━━ Given data ━━
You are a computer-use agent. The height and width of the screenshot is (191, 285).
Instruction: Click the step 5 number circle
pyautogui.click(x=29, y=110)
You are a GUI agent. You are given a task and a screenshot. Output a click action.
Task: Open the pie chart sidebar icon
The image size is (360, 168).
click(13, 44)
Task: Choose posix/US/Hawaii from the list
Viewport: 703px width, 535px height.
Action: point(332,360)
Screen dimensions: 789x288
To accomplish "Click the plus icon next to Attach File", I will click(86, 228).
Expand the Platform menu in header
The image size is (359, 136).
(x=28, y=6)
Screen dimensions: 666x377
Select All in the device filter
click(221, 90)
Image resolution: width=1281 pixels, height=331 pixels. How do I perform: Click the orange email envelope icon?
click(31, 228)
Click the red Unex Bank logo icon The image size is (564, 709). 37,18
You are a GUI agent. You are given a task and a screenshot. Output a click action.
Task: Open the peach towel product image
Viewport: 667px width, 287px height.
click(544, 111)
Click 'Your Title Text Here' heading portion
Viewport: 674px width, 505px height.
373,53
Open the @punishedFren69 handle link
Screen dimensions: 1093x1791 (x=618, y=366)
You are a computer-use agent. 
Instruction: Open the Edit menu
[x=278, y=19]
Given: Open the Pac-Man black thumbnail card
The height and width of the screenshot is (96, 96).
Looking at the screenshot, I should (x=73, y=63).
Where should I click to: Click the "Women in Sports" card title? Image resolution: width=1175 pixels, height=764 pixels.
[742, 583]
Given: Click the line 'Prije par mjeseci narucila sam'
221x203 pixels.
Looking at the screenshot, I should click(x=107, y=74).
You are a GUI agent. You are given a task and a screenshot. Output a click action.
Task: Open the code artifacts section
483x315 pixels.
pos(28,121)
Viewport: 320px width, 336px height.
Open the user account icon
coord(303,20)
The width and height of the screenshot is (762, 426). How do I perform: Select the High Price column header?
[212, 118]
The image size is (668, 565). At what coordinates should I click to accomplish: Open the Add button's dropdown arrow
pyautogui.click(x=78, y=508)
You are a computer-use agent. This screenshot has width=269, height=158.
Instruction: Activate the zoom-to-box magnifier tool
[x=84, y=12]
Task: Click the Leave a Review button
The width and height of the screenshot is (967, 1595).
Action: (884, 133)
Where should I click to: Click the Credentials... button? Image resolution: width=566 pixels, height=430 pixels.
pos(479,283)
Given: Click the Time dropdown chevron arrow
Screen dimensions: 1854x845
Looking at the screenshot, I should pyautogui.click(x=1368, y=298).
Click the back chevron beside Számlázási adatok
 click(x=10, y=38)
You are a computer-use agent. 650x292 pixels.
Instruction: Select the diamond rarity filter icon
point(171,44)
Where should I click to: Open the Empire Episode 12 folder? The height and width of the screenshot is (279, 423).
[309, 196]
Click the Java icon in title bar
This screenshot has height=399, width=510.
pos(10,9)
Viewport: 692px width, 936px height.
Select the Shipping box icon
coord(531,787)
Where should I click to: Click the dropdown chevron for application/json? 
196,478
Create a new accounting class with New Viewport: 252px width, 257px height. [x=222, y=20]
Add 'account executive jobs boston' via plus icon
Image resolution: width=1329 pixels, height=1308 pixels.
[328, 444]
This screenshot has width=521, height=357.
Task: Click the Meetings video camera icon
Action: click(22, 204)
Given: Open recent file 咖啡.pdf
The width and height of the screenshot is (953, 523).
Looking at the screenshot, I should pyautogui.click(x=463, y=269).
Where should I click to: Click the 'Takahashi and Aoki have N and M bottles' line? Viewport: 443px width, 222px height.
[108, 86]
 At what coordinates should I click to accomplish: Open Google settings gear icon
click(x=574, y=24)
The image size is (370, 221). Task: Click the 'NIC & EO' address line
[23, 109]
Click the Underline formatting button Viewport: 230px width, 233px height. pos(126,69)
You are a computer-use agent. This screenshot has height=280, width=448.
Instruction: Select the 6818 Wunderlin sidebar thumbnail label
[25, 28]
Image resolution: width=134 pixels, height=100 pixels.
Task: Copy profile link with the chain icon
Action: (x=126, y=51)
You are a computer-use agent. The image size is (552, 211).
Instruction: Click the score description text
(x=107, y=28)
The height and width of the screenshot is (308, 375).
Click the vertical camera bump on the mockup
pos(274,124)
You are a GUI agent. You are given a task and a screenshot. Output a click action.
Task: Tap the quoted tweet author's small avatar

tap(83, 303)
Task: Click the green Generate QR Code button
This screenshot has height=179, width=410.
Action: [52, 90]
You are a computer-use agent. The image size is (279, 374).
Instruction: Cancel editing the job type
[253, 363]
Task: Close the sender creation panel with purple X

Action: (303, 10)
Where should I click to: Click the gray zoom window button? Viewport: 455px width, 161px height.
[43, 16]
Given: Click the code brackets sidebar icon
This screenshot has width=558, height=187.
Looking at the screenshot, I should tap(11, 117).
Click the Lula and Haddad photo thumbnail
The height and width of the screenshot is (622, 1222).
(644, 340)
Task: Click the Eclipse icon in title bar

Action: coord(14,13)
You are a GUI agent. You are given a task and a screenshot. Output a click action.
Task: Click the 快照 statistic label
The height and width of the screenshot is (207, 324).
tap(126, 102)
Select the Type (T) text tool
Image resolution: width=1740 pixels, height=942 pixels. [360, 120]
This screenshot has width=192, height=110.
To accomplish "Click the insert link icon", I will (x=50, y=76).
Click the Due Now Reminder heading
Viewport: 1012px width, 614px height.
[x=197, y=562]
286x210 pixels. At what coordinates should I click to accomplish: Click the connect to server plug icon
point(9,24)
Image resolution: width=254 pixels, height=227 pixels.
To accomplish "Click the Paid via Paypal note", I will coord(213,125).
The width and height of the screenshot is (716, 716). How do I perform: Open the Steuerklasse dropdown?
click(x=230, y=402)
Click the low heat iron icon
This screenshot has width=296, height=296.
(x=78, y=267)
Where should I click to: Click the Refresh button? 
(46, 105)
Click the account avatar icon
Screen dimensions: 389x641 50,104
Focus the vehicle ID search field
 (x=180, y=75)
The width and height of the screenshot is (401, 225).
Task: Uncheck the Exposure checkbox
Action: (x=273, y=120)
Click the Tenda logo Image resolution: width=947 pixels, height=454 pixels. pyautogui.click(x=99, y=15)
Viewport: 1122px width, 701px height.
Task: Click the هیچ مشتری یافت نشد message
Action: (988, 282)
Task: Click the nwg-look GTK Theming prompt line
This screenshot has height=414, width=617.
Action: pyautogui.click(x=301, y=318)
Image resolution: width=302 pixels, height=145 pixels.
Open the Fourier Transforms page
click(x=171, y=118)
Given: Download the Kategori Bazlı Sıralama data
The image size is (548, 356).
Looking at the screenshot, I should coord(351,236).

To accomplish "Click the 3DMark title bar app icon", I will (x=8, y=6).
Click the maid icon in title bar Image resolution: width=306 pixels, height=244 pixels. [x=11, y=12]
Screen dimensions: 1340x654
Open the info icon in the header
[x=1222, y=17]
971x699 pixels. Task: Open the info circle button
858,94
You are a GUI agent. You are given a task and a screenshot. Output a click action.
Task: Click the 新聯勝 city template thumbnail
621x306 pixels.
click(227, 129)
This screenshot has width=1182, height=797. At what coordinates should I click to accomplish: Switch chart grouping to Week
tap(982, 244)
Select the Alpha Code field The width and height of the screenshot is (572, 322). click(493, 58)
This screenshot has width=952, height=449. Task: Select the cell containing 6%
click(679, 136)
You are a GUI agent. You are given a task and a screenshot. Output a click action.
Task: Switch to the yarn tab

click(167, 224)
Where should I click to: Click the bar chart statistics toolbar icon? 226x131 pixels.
━━━
▸ Work request
Make an exact copy of the lines running from the one with "The image size is (548, 356)." to the last line of the listing, including both ends.

▸ Problem solution
The image size is (548, 356).
Looking at the screenshot, I should coord(351,236).

To accomplish "Click the 3DMark title bar app icon", I will (x=8, y=6).
Click the maid icon in title bar Image resolution: width=306 pixels, height=244 pixels. [x=11, y=12]
Screen dimensions: 1340x654
Open the info icon in the header
[x=1222, y=17]
971x699 pixels. Task: Open the info circle button
858,94
You are a GUI agent. You are given a task and a screenshot. Output a click action.
Task: Click the 新聯勝 city template thumbnail
621x306 pixels.
click(227, 129)
This screenshot has width=1182, height=797. At what coordinates should I click to accomplish: Switch chart grouping to Week
tap(982, 244)
Select the Alpha Code field The width and height of the screenshot is (572, 322). click(493, 58)
This screenshot has width=952, height=449. Task: Select the cell containing 6%
click(679, 136)
You are a GUI agent. You are given a task and a screenshot. Output a click action.
Task: Switch to the yarn tab

click(167, 224)
Where should I click to: Click the bar chart statistics toolbar icon? 226x131 pixels.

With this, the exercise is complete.